Specific poems, passages, or prayers. People you want to speak (and what you'd want them to say, if you want to guide it). People you explicitly do not want to speak.

Rituals and Elements

Flowers (or no flowers)? Charitable donations instead? Open casket or closed? Specific religious or cultural rituals? Activities (a toast, a shared meal, a specific ritual)? Objects you want present or distributed?

Practical Elements

Where do you want your body (burial, cremation, natural burial, donation, other)? If cremation, what should be done with the remains? Are there specific people you want notified?

How to Document It

Write it down and make sure multiple people know where to find it. Options:

  • Include it in your advance directive or as an attached document
  • Keep it with your will (in the same location)
  • Write it as a letter to your family and give it to your designated person now
  • Record a video of your wishes that can be played at the service itself

Critically: do not put it only in a safe deposit box — families often can't access those immediately after death.

How a Death Doula or Funeral Celebrant Helps

A death doula can facilitate the pre-planning conversation, help you articulate your wishes, and document them in a useful format. A funeral celebrant can receive your preferences now and be engaged to lead your service when the time comes. Both can be engaged well in advance of any terminal diagnosis — this is a service for the living.

Frequently Asked Questions

Can I pre-plan my memorial service without a terminal diagnosis?

Absolutely. Pre-planning is most valuable when done while healthy — before a crisis forces hasty decisions under grief. Estate planning attorneys, death doulas, and funeral homes regularly work with healthy people who want to remove this burden from their families.

What's the difference between pre-planning and pre-paying for a funeral?

Pre-planning means documenting your wishes. Pre-paying (pre-purchasing) means paying for specific funeral services in advance, often at today's prices. Pre-planning is always advisable; pre-paying has pros (locked prices, family protection) and cons (financial risk if the funeral home closes or you move). Consult a funeral home and potentially a financial advisor before pre-paying.

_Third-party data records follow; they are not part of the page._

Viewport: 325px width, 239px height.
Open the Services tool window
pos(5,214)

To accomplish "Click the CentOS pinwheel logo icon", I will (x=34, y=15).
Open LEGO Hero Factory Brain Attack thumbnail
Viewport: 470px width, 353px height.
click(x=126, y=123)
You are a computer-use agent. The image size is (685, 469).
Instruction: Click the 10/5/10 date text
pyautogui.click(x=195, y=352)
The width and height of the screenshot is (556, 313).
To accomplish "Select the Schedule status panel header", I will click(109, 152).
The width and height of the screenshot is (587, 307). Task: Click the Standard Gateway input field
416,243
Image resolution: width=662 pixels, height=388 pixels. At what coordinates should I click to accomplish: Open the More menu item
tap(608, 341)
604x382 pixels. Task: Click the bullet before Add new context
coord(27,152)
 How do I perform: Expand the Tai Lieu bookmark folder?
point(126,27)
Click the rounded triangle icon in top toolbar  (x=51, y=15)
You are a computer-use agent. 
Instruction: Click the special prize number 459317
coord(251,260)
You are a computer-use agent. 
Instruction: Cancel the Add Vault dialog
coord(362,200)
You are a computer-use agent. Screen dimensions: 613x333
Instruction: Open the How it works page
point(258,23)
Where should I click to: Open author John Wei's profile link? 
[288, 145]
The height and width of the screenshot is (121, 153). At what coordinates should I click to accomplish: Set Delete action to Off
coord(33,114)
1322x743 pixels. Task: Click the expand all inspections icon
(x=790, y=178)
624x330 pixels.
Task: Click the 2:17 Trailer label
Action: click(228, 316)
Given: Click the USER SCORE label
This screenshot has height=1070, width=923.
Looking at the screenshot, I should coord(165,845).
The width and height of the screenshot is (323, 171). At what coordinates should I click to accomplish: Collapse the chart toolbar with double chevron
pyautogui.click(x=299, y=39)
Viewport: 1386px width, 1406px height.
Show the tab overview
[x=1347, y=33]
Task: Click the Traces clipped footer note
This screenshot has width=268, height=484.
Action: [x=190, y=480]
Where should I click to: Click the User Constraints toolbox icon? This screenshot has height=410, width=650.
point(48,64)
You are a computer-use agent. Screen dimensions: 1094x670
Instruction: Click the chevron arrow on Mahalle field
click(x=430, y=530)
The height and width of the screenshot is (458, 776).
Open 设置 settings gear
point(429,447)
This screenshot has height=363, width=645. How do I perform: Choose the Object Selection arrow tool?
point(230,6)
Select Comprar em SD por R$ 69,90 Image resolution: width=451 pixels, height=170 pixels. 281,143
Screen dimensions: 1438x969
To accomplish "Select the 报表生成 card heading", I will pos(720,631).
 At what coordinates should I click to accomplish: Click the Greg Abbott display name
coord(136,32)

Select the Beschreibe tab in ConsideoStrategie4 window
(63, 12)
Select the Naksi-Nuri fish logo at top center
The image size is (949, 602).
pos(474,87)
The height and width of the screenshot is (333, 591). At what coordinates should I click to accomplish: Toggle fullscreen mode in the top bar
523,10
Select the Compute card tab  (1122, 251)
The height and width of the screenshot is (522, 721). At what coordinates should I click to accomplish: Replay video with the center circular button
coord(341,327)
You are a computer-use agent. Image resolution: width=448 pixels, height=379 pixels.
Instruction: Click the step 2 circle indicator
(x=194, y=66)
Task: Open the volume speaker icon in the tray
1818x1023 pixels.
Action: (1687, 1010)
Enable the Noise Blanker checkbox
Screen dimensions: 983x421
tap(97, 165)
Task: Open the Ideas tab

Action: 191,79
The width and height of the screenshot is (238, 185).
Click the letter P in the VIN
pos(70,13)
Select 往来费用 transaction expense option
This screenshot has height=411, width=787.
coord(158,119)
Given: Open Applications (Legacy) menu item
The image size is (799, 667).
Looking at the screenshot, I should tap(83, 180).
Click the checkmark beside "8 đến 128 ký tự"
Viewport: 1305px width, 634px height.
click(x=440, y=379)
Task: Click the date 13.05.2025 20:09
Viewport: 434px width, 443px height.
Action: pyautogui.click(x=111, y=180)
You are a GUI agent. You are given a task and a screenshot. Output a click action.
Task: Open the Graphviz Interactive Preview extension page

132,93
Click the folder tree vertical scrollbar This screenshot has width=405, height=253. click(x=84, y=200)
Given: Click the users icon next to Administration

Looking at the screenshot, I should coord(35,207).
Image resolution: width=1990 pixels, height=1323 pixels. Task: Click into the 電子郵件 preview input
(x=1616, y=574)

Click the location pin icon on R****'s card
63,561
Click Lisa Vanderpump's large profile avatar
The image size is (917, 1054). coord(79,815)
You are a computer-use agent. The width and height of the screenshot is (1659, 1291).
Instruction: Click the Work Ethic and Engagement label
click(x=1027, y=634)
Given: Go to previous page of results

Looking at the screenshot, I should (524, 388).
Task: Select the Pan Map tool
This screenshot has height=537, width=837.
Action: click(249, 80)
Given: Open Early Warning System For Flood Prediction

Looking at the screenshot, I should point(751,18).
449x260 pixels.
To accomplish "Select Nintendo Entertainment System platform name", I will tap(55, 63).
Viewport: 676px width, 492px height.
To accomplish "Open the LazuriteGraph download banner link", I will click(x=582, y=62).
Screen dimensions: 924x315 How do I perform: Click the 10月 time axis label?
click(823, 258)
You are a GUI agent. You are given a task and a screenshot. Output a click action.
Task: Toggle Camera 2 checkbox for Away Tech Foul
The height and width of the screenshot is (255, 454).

How do I make sure my family follows my pre-planned wishes?

Document them in writing and make sure multiple trusted people know where the documents are. Include them with your advance directive and will. Tell your designated person (Healthcare POA, executor) explicitly. The more people who know, the more likely they are to be honored. Written instructions are legally persuasive even when not legally binding.

Can I include specific songs or readings in my pre-planned memorial?

Yes, and this is often the most valued part of pre-planning. List specific songs (title, artist, version if relevant), readings, poems, or prayers. Include the tone you want — solemn, joyful, or both. If you have a specific person in mind to speak, tell them now. The most personalized memorials come from the most specific pre-planning.